The controller resolves and validates provider configuration, while the worker
owns actor claim, readiness, command execution, staging, and cleanup.
Substrate's public control API is actor lifecycle oriented. It does not provide the command execution and file transfer surface that Orka workers need, so Orka requires a small workspace daemon inside each compatible Substrate Actor.
When To Use It
Use provider: substrate for agent workloads that benefit from a durable,
suspendable execution environment:
- session-scoped workspaces that should stay warm between Tasks
- agent runs that need filesystem state preserved by Substrate snapshots
- local and CI validation of Orka's Substrate workspace behavior
Use the default Kubernetes worker execution path when a Task does not need a
durable execution workspace. Use provider: agent-sandbox when the cluster is
configured for Kubernetes SIG agent-sandbox instead of Substrate.
Requirements
The cluster must provide:
- Substrate CRDs and control plane.
- A running Substrate router, normally
atenet-router. - A snapshot store accepted by the Substrate installation, such as the local RustFS bucket used by the kind E2E.
- A Substrate
WorkerPoolfor Orka Actors. - An Orka-compatible Substrate
ActorTemplate. - Worker nodes that can run Substrate's gVisor based runtime path.
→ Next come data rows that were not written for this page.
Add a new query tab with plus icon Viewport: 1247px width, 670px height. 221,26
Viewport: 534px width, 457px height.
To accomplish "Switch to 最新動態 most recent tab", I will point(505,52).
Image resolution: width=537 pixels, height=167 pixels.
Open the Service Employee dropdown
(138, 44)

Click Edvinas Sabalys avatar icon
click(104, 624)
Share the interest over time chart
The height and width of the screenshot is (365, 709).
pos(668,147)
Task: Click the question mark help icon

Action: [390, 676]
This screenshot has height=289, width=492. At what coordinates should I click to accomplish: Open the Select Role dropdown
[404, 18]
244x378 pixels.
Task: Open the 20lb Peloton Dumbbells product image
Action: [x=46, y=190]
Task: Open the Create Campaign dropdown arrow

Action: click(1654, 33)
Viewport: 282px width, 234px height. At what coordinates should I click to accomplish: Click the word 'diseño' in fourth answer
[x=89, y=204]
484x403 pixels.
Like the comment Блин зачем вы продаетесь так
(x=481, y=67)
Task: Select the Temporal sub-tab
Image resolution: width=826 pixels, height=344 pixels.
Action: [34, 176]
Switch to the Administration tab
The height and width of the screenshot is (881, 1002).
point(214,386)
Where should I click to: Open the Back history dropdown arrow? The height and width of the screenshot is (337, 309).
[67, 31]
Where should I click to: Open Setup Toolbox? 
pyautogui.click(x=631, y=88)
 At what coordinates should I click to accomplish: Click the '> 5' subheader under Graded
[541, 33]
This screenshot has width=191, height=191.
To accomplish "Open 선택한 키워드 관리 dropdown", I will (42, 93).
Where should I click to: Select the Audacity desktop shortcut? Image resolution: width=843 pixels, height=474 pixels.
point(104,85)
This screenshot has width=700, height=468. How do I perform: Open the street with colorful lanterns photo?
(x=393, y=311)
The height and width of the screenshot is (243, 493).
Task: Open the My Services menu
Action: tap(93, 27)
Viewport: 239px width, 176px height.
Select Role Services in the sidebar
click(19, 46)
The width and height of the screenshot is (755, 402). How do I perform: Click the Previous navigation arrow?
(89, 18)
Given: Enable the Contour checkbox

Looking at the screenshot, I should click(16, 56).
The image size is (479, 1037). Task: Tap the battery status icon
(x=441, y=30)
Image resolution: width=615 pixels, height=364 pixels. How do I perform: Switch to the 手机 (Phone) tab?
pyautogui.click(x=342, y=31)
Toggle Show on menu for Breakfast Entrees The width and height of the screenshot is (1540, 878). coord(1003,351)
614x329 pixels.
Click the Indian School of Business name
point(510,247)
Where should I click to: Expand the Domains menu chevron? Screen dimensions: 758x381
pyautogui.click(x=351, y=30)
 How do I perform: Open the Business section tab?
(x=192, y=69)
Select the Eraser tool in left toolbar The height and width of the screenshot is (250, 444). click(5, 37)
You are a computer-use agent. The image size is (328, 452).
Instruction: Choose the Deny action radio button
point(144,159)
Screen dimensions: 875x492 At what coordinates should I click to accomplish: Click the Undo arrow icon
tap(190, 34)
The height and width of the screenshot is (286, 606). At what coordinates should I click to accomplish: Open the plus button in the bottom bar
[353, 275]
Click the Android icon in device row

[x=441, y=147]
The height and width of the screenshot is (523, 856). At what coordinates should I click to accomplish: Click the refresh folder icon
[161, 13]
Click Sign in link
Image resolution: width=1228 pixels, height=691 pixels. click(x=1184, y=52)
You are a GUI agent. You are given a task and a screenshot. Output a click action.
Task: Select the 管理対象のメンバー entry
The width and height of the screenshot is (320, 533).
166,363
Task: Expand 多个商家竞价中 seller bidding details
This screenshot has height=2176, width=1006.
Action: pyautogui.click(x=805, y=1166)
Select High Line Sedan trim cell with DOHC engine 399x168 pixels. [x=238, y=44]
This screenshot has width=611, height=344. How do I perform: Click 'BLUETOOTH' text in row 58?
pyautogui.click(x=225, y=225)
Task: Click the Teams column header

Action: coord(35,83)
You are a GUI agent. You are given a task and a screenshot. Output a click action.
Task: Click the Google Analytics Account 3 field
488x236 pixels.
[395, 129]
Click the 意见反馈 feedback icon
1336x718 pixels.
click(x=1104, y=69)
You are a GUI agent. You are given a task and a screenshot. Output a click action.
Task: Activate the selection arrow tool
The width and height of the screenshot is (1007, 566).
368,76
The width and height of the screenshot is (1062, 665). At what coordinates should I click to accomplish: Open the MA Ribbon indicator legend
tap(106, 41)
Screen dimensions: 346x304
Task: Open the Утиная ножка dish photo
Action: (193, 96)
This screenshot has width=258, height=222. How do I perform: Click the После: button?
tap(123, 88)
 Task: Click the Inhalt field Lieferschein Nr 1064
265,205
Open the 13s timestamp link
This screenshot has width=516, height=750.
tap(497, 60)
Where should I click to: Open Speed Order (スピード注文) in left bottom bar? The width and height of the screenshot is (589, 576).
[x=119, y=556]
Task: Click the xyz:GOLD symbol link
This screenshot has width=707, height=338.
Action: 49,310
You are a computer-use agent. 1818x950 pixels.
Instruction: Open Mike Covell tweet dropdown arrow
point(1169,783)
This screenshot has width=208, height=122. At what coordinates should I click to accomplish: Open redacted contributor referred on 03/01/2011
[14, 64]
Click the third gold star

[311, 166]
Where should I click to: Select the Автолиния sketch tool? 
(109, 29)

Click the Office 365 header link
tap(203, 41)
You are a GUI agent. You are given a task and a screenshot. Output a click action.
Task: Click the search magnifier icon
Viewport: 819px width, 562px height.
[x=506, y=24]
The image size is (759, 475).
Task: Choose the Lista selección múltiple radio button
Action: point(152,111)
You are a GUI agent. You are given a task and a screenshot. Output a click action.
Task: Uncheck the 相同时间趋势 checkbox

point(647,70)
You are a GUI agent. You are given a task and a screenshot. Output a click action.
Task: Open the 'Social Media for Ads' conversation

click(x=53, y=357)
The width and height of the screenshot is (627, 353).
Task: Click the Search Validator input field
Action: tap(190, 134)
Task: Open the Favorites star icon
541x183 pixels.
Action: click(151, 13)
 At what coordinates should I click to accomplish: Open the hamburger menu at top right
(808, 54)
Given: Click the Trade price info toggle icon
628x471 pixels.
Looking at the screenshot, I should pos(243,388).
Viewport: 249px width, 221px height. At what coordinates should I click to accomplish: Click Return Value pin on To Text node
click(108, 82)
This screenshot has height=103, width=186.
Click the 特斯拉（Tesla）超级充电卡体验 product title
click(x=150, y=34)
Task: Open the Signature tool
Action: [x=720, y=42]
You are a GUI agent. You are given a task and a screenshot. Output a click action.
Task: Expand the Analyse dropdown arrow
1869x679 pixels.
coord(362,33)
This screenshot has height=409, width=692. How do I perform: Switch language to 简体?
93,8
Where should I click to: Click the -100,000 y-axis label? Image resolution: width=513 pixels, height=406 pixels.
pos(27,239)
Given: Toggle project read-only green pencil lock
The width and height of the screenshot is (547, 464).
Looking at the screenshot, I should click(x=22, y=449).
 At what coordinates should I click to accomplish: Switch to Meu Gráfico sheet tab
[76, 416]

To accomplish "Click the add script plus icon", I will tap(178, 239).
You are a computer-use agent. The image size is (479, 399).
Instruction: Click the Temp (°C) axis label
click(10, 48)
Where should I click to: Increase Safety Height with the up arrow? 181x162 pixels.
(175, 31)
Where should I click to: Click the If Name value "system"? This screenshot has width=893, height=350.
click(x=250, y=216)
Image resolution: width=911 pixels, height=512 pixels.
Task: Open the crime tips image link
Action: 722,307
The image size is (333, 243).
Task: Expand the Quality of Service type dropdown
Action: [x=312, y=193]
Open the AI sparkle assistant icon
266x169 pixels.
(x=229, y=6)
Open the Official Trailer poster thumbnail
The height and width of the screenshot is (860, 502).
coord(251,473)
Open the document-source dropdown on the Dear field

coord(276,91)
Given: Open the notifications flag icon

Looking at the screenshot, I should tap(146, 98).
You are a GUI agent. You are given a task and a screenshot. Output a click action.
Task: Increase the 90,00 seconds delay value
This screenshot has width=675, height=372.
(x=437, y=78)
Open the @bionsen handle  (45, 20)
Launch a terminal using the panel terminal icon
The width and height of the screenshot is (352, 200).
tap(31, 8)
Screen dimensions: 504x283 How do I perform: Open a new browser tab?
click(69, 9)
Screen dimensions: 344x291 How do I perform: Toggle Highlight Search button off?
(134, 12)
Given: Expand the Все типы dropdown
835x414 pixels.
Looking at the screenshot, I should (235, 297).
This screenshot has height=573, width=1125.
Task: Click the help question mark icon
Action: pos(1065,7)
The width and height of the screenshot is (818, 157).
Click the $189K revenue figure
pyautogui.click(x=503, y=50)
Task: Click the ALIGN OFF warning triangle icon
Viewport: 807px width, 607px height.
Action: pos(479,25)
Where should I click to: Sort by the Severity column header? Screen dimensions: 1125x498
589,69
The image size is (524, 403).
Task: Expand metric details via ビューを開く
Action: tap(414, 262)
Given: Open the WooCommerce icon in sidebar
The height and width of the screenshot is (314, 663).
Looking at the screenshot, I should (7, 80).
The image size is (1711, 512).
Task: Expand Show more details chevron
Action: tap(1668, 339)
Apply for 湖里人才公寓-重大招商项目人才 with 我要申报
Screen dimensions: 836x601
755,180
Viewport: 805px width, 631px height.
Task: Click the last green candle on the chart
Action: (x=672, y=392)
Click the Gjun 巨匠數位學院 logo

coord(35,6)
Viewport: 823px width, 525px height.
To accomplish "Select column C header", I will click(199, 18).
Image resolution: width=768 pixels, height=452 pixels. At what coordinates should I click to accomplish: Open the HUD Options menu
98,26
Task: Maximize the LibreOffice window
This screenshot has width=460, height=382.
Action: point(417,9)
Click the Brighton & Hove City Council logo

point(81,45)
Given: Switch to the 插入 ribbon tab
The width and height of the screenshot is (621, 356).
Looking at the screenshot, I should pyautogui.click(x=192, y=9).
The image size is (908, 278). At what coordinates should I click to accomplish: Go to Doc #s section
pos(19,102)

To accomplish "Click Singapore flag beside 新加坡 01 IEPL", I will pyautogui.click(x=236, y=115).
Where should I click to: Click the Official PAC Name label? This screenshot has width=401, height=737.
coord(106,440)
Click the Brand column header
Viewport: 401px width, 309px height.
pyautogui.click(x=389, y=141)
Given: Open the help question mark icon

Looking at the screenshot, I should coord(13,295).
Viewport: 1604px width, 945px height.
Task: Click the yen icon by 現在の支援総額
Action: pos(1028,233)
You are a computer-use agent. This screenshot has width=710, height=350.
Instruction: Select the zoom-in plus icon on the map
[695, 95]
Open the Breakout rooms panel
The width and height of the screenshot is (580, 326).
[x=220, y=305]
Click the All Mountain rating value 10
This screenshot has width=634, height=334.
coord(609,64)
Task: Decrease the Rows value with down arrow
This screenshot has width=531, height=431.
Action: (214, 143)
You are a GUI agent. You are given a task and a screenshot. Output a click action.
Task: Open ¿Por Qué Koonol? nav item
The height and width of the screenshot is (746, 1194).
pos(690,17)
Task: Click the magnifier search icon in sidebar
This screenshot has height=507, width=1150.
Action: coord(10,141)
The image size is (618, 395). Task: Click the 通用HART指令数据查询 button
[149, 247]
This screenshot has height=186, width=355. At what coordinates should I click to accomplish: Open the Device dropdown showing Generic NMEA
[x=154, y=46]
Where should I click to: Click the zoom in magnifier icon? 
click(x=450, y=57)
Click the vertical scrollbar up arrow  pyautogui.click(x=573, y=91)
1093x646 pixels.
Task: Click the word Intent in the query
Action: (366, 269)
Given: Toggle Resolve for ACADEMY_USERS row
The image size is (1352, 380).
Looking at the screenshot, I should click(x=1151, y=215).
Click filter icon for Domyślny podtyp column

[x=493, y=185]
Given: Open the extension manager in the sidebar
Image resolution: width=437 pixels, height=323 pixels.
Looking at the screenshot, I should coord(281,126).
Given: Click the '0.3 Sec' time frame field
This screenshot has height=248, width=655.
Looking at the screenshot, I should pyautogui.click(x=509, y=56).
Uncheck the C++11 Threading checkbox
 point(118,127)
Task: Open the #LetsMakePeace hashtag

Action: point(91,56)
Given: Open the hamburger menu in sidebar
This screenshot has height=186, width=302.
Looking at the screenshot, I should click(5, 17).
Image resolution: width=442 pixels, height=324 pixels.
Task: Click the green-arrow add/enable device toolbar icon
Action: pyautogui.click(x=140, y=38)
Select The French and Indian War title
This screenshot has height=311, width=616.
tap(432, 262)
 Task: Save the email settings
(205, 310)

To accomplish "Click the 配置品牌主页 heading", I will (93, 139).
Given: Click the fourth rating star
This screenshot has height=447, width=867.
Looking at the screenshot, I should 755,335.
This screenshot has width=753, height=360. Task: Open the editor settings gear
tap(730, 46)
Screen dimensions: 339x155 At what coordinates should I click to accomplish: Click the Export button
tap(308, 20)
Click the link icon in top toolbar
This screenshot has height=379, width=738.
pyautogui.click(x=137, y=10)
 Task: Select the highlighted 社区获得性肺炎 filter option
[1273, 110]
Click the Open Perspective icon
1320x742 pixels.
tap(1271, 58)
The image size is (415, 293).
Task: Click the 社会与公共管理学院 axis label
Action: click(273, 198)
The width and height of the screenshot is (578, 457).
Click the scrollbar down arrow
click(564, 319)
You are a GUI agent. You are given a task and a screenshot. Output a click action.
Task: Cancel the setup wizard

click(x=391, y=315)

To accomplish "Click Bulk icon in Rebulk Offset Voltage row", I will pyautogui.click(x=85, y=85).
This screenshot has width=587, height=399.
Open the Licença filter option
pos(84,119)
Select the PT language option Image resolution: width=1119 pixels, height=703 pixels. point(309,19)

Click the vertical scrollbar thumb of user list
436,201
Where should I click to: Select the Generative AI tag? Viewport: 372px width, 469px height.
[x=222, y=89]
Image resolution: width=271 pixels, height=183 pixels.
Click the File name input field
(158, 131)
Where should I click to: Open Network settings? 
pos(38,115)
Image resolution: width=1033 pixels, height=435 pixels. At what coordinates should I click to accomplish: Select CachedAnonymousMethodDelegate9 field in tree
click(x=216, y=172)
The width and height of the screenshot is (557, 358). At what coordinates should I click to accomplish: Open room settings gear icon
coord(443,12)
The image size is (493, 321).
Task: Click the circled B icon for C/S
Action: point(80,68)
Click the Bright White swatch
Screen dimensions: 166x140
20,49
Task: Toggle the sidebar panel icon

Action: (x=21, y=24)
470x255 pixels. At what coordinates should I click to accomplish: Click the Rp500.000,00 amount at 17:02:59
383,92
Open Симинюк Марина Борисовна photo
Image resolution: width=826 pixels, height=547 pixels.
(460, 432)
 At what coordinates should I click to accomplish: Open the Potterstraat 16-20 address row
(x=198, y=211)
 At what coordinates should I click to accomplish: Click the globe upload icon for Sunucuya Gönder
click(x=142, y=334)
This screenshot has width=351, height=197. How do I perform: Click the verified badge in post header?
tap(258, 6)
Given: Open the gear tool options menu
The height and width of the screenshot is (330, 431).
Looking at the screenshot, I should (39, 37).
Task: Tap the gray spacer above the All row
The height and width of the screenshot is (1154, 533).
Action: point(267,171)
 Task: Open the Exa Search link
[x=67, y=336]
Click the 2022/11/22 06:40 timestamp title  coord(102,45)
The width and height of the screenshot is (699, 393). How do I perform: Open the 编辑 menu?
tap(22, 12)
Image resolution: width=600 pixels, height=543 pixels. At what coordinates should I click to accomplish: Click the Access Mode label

Orka does not install or operate Substrate in production. Install and validate Substrate separately, then configure Orka to use it.
Controller Configuration
Enable the provider on the Orka controller:
--execution-workspace-default-provider=substrate
--substrate-enabled=true
--substrate-api-endpoint=api.ate-system.svc:443
--substrate-router-url=http://atenet-router.ate-system.svc
--substrate-actor-dns-suffix=actors.resources.substrate.ate.dev
--substrate-default-template=orka-codex
--substrate-default-template-namespace=ate-demo
--substrate-bootstrap-token-secret-name=orka-substrate-bootstrap
--substrate-bootstrap-token-secret-key=token
--substrate-claim-timeout=2m
--substrate-command-timeout=30m
--substrate-cleanup-policy=delete
The same values can be provided through environment variables:
| Flag | Environment variable | Default |
|---|---|---|
--execution-workspace-default-provider | ORKA_EXECUTION_WORKSPACE_DEFAULT_PROVIDER | agent-sandbox |
--substrate-enabled | ORKA_SUBSTRATE_ENABLED | false |
--substrate-api-endpoint | ORKA_SUBSTRATE_API_ENDPOINT | api.ate-system.svc:443 |
--substrate-api-ca-file | ORKA_SUBSTRATE_API_CA_FILE | empty |
--substrate-api-insecure-skip-verify | ORKA_SUBSTRATE_API_INSECURE_SKIP_VERIFY | false |
--substrate-router-url | ORKA_SUBSTRATE_ROUTER_URL | http://atenet-router.ate-system.svc |
--substrate-actor-dns-suffix | ORKA_SUBSTRATE_ACTOR_DNS_SUFFIX | actors.resources.substrate.ate.dev |
--substrate-default-template | ORKA_SUBSTRATE_DEFAULT_TEMPLATE | empty |
--substrate-default-template-namespace | ORKA_SUBSTRATE_DEFAULT_TEMPLATE_NAMESPACE | empty |
--substrate-bootstrap-token-secret-name | ORKA_SUBSTRATE_BOOTSTRAP_TOKEN_SECRET_NAME | empty |
--substrate-bootstrap-token-secret-key | ORKA_SUBSTRATE_BOOTSTRAP_TOKEN_SECRET_KEY | token when a secret name is set |
--substrate-claim-timeout | ORKA_SUBSTRATE_CLAIM_TIMEOUT | 2m |
--substrate-command-timeout | ORKA_SUBSTRATE_COMMAND_TIMEOUT | 30m |
--substrate-cleanup-policy | ORKA_SUBSTRATE_CLEANUP_POLICY | delete |
When Substrate is enabled, the controller requires explicit API trust
configuration. Use --substrate-api-ca-file in production. Reserve
--substrate-api-insecure-skip-verify=true for local smoke tests such as the
kind E2E.
The controller also requires a bootstrap token Secret reference. Worker Jobs use
that Secret to authenticate the first handoff-token upload to a fresh or resumed
workspace daemon. Create a Secret with the configured name and key in every Task
namespace that will run Substrate-backed workers, and provide the same token to
the Substrate ActorTemplate daemon environment.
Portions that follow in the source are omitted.